As embarcações de menor porte também se valiam das boas condições de navegabilidade das águas da baía, contribuindo intensamente nas dinâmicas sociais e econômicas cotidianas que abasteciam Salvador. Pelo mar, os saveiros transportavam toda uma gama de gêneros alimentícios e outros insumos provenientes do Recôncavo e demais regiões da Bahia. Nos atracadouros e nas rampas do litoral soteropolitano, a carga e descarga das embarcações constituiu, em algumas localidades, feiras livres.
Contudo, a partir da segunda metade do século XX, um determinado ideal desenvolvimentista se fortalece, calcado no imaginário moderno civilizatório que privilegia o sistema rodoviário. A expressão material dessa ideia ocorre não somente pela expansão das estradas de rodagem, mas também pelo desmonte dos demais sistemas de circulação e distribuição. No caso fluvial-marítimo, a expressão radical se manifesta na proibição da atracação das embarcações do Recôncavo baiano, conforme já mencionado.
Enquanto no século XIX, a navegação pareceu viver seu apogeu, no século conseguinte a mobilidade marítima enfrenta o seu desmonte. A partir dos anos 2000, o potencial de navegabilidade da Baía de Todos os Santos ressurge esporadicamente na esfera pública enquanto projetos urbanos voltados para o circuito turístico. Citamos o programa da Via Náutica — formulado na gestão de Antônio Imbassahy (1997-2005) em parceria com o governo do Estado da Bahia — que teve o seu primeiro (e único) equipamento construído em 2000 na Ponta de Humaitá. Os demais atracadouros não foram construídos, e o sistema nunca foi implementado.
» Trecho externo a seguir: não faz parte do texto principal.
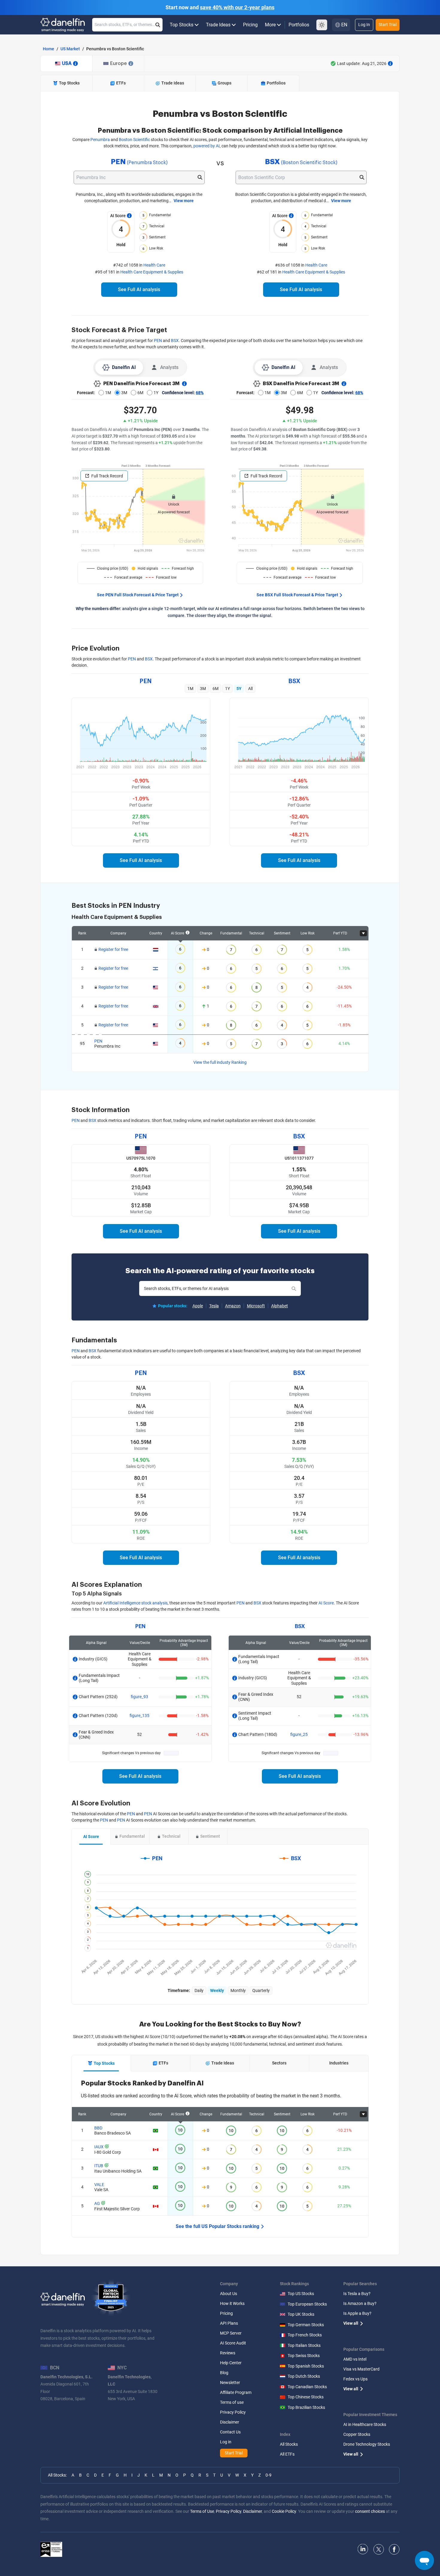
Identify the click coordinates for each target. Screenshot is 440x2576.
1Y (156, 392)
Ainda que permaneçam alguns circuitos de transporte náutico em Salvador (como o ferryboat ou a travessia de lancha entre Salvador-Mar Grande, para a Ilha de Itaparica; ou mesmo dentro do município de Salvador, com a Travessia Ribeira-Plataforma e Travessia Paripe-Ilha de Maré), observa-se o contínuo descaso com a mobilidade marítima — sem mencionar as demais dinâmicas realizadas junto ao mar, como a pesca e mariscagem. Não obstante, assistimos diariamente à permanência do privilégio do sistema rodoviário, conforme avançam as negociações e deliberações para a construção da Ponte Salvador-Itaparica.
De fato, vivemos em uma triste baía. Os versos de Caetano Veloso anunciam o resultado do processo de desmonte do sistema fluvial do Recôncavo baiano. Quando a discussão sobre mobilidade marítima surge, é pautada na chave do turismo, ignorando a qualidade de navegabilidade do seu litoral. Em uma cidade como Salvador, com uma baía de grande potencial náutico, é lamentável ainda desconsiderar novas formas de mobilidade, bem como aqueles que produzem suas vidas, seus cotidianos, junto ao mar.